Our custom-built light sheet microscope, funded by the Wellcome Trust, was developed from ground up to meet our users' specific needs. Its upright geometry makes it easy to mount samples in a standard petri dish, which is often required for long time-lapse imaging of whole organisms. Additionally, the temperature-controlled sample amount accommodates the precise imaging conditions different organisms require.
The operating software, based on LabView, includes a custom package that allows for flexible adjustments to experimental requirements. To simplify the use of this complex system, we've developed a clean and intuitive user interface that provides a seamless experience for a wide range of researchers.
Located in the Department of Physiology, Development and Neuroscience, Anatomy building, room 22A
Technical Specifications and Capabilities
- Standard excitation wavelengths (445nm, 488nm, 515nm, 561nm, 638nm) in combination with a number of emission filters are available to cover a broad range of fluorophores.
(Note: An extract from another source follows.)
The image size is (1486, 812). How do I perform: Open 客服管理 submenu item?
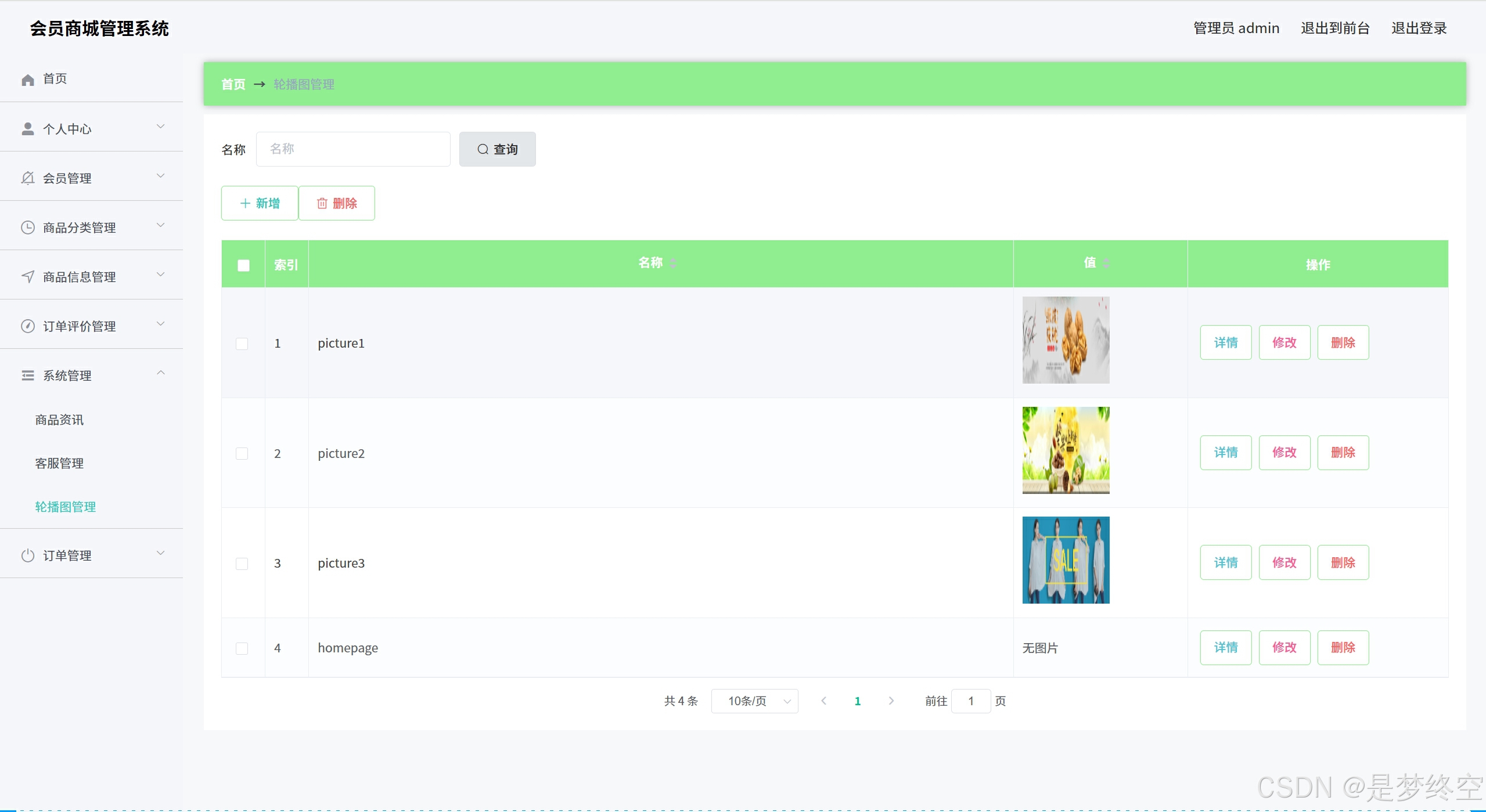pyautogui.click(x=59, y=463)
- Hamamatsu Orca Flash 4 camera with up to 50 planes/second
- Adaption of excitation volume (light sheet length) to different samples with tunable lenses
- Heated sample holder
Example Applications
Single-colour time-lapse imaging of zebrafish retina over 48 hours
The movie shows the temporal activation of Notch signalling across the retina from about 24hpf until 72hpf, using the TP1:VenusPEST transgenic zebrafish line. This zebrafish line contains a Notch responsive element (TP1) coupled to a Venus fluorophore which has been destabilized with a PEST sequence for fast degradation. During the movie one can see how Notch is first activated throughout the progenitor population and eventually becomes restricted within the Mueller glial cells.
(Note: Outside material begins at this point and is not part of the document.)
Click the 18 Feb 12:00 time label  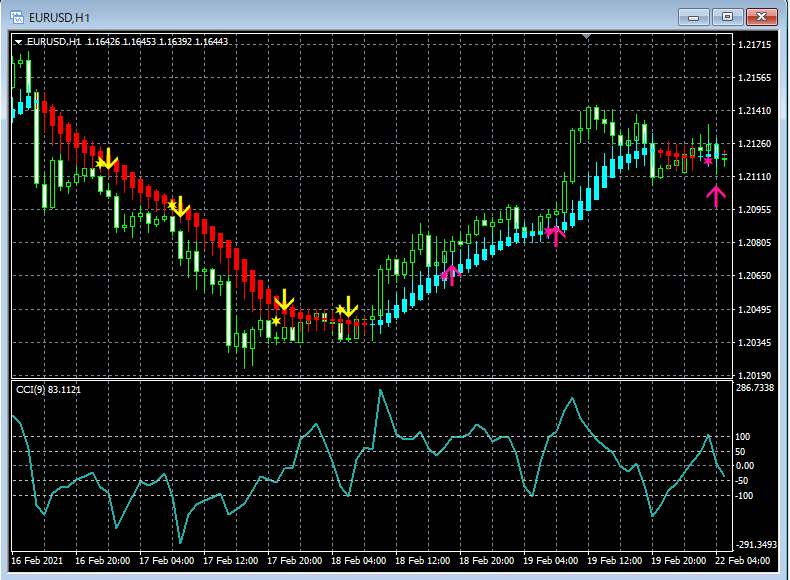pos(422,560)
The imaging was performed on our custom built upright light sheet microscope, using 515 nm excitation and acquiring volumes of ~300 μm x 300 μm x 200 μm every 2.5 minutes. Shown are maximum intensity projections in three directions.
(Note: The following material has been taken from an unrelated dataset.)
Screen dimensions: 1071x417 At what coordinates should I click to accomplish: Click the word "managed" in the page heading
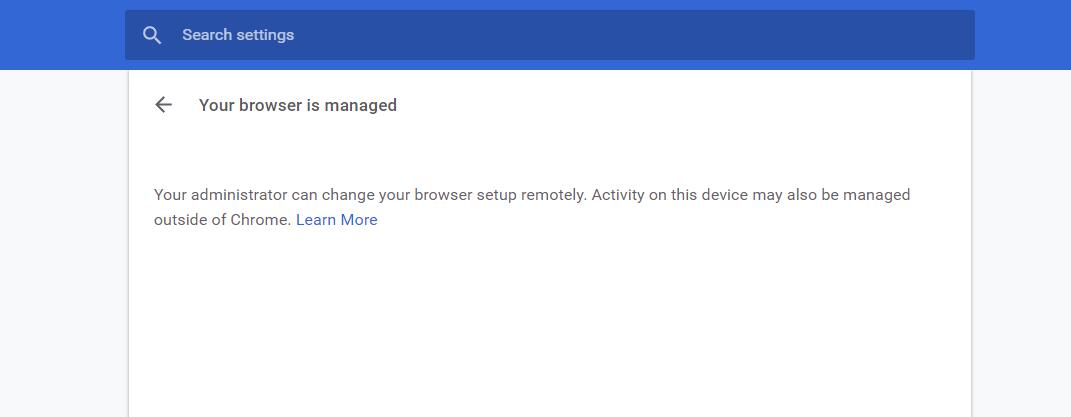(363, 105)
These images were taken in collaboration with Xana Almeida and Julia Oswald, Harris group.
Comparison between 2-Photon Excitation and 1- Photon excitation light-sheet imaging of zebrafish eye
The movie/ images show a 72hpf Ath5:gapRFP transgenic zebrafish retina. In this transgenic, the Ath5 promotor drives the expression of membrane tagged RFP in retinal ganglion cells as well as in photoreceptors, horizontal and amacrine cells. We can observe the axons of retinal ganglion cells exiting the eye and projecting towards the brain. These images were taken in collaboration with Xana Almeida, Harris group.